A child presents with kyphoscoliosis, muscle weakness, loss of DTRs, and decreased proprioception. What disease are you suspecting? What is the cause? What is the major cause of death in these patients?
Friedrich ataxia.
Autosomal recessive trinuc. repeat of GAA on chromosome 9 in gene that encodes frataxin (iron binding protein) –> impaired mitochondrial function –> degeneration of multiple sipinal chord tracts and hypertrophic cardiomyopathy (cause of death)
A patient has a stroke with eyes looking contralateral to the lesioned side. What area is affected?
Paramedian pontine reticular formation
A patient tells you he/she has the worst headache of thier life? What are you concerned about? What additional findings would you suspect? What complications might ensue?
Subarachnoid hemorrhage
- Spinal tap: xanthochromic or bloody
Complications:
- blood breakdown –> vasospasm 2-3 days later; treat with nimodipine
- rebleed
A stroke patient presents with a tongue deviating to the right, proprioceptive loss on the left, and left hemiparesis. What is this syndrome and artery responsible?
Medial medullary syndrome. ASA paramedian branches/ vertebral a. occlusion
Blood supply to both Wernicke’s and Broca’s area?
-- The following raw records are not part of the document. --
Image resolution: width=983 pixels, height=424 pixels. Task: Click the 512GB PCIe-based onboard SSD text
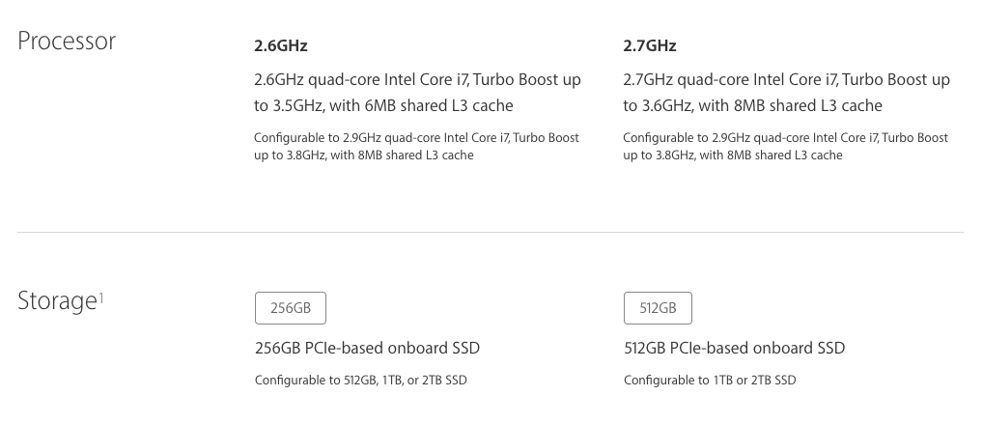pyautogui.click(x=734, y=348)
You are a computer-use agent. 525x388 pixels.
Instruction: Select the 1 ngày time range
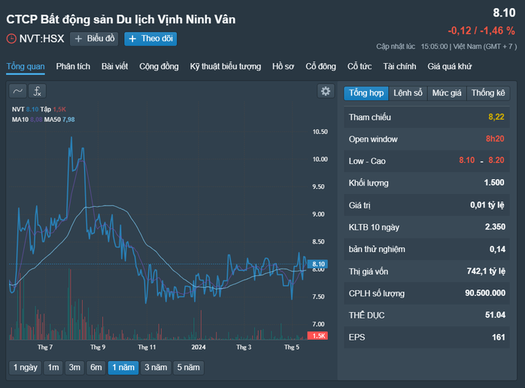click(x=25, y=368)
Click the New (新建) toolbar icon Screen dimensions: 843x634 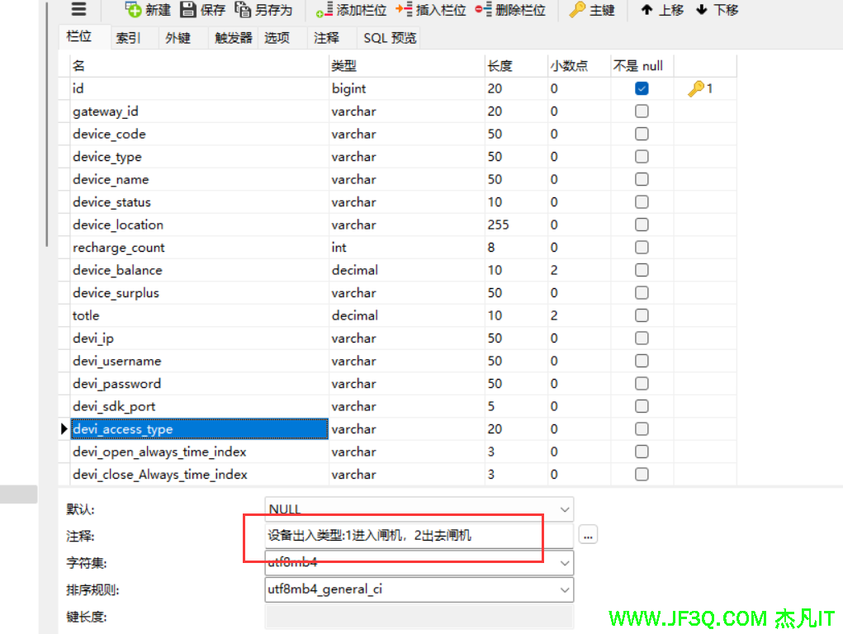tap(134, 10)
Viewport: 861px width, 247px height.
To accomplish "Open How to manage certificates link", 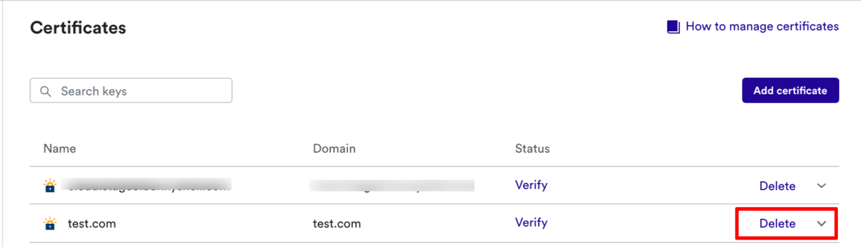I will tap(762, 26).
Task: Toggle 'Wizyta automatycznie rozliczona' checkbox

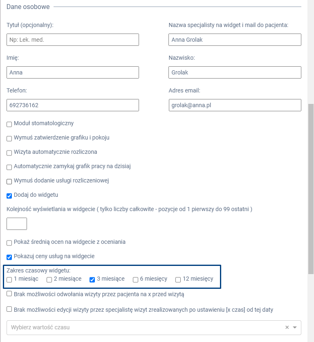Action: [9, 153]
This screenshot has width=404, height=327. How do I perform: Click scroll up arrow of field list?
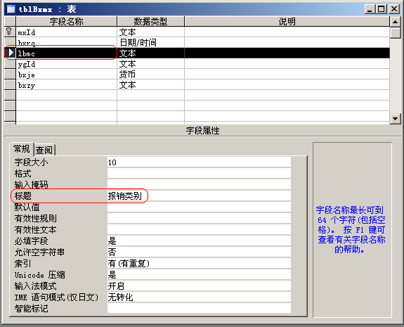pyautogui.click(x=395, y=22)
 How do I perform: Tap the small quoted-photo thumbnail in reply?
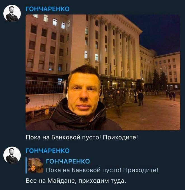coord(36,165)
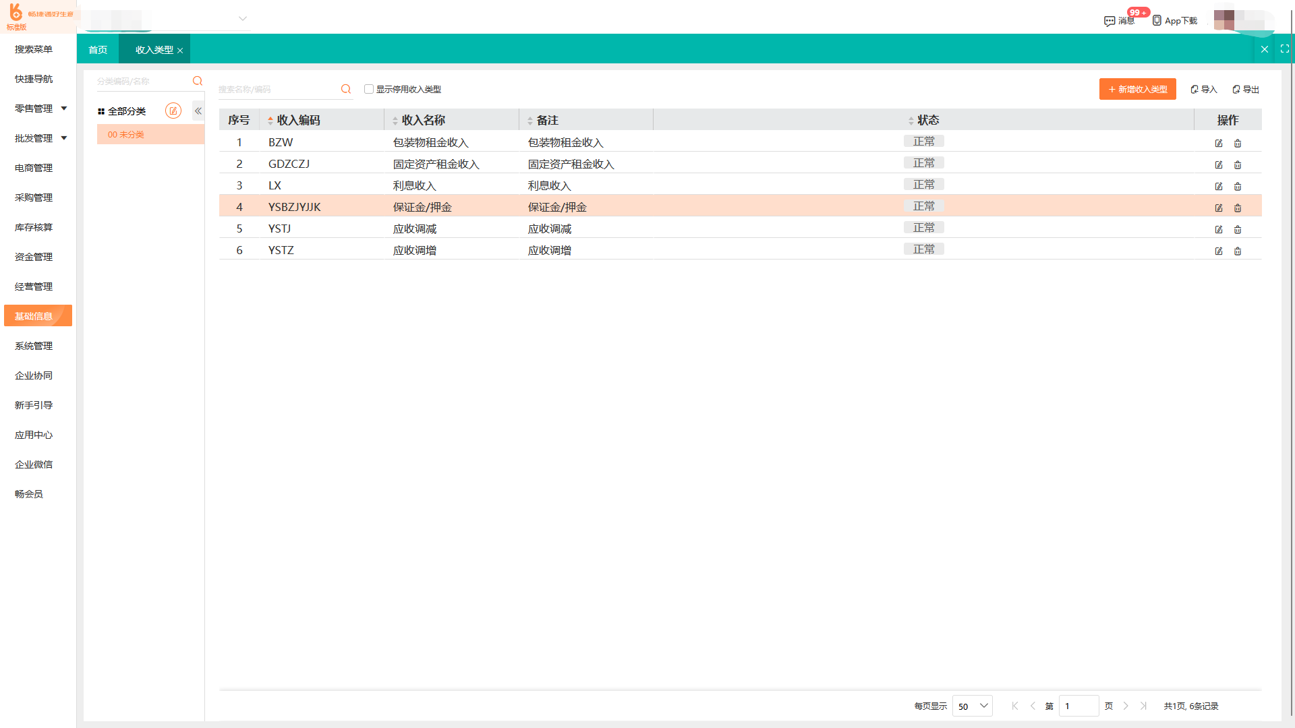1295x728 pixels.
Task: Click the edit icon for LX entry
Action: click(1219, 185)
What sensory/motor deficits would accompany an obstruction here?
MCA;
- contralateral paralysis of upper limb and face
- contralateral sensory loss to upper and lower limbs and face
Brain atrophy, shaking, and whiplash increase the risk for what kind of hematoma?
Subdural
Cerebral perfusion pressure is proportional to PCO2 until PCO2 is > ___ mmHg. Above this level, PCO2 increases while cerebral blood flow ___.
90; remains maxed out
Damage to what areas can cause conduction aphasia?
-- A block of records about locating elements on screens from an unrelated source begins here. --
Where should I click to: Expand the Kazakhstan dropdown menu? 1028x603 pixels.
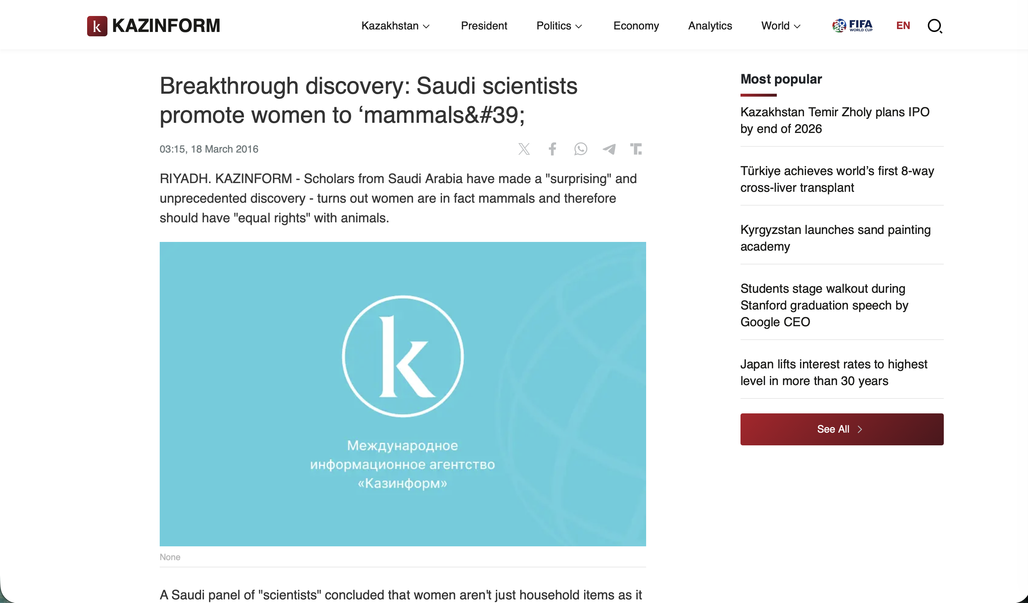point(395,26)
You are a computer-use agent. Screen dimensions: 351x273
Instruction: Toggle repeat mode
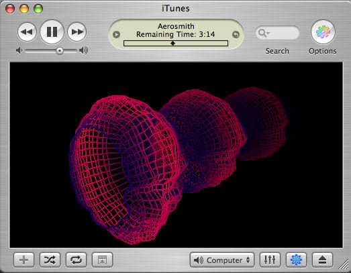(x=76, y=260)
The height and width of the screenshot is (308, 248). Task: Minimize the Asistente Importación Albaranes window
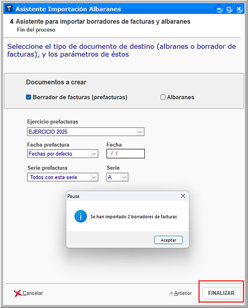[220, 9]
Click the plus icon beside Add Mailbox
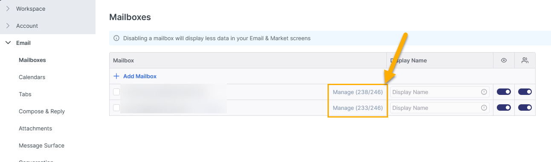The width and height of the screenshot is (551, 162). [116, 76]
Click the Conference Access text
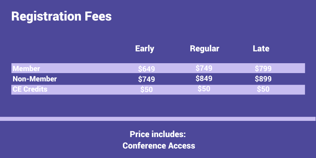The width and height of the screenshot is (316, 158). tap(158, 146)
Left superior temporal lobe and/or
left supramarginal gyrus
During what time period is tPA administered after an ischemic stroke? What risk factors must be excluded?
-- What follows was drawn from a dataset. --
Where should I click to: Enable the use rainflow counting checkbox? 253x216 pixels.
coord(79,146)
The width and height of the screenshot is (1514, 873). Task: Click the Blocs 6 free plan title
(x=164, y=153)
3-4.5 hours; exclude current hemorrhage or risk of hemorrhage (BP > 185S/110D; platelets >100,000, PTT > 40 after heparin use, PT > 15 or INR > 1.7; be cautious if: MI in last 3 mo., recent surgery/trauma, pregnancy)
Dysphagia + ipsilateral Horner’s syndrome make you think of what stroke syndrome? Vascular supply?
Lateral medullary (Wallenberg) PICA
Eyes look toward the side of this lesion
Frontal eye fields
Facial paralysis + ipsilateral Horner syndrome make you think of what syndrome? Vascular supply?
lateral pontine syndrome; AICA
Hypoxemia increases cerebral perfusion pressure only when PO2 < ___ mmHg? (normal PO2 = ____)
50; 100
Severe hypotension affecting watershed zones will lead to what deficits?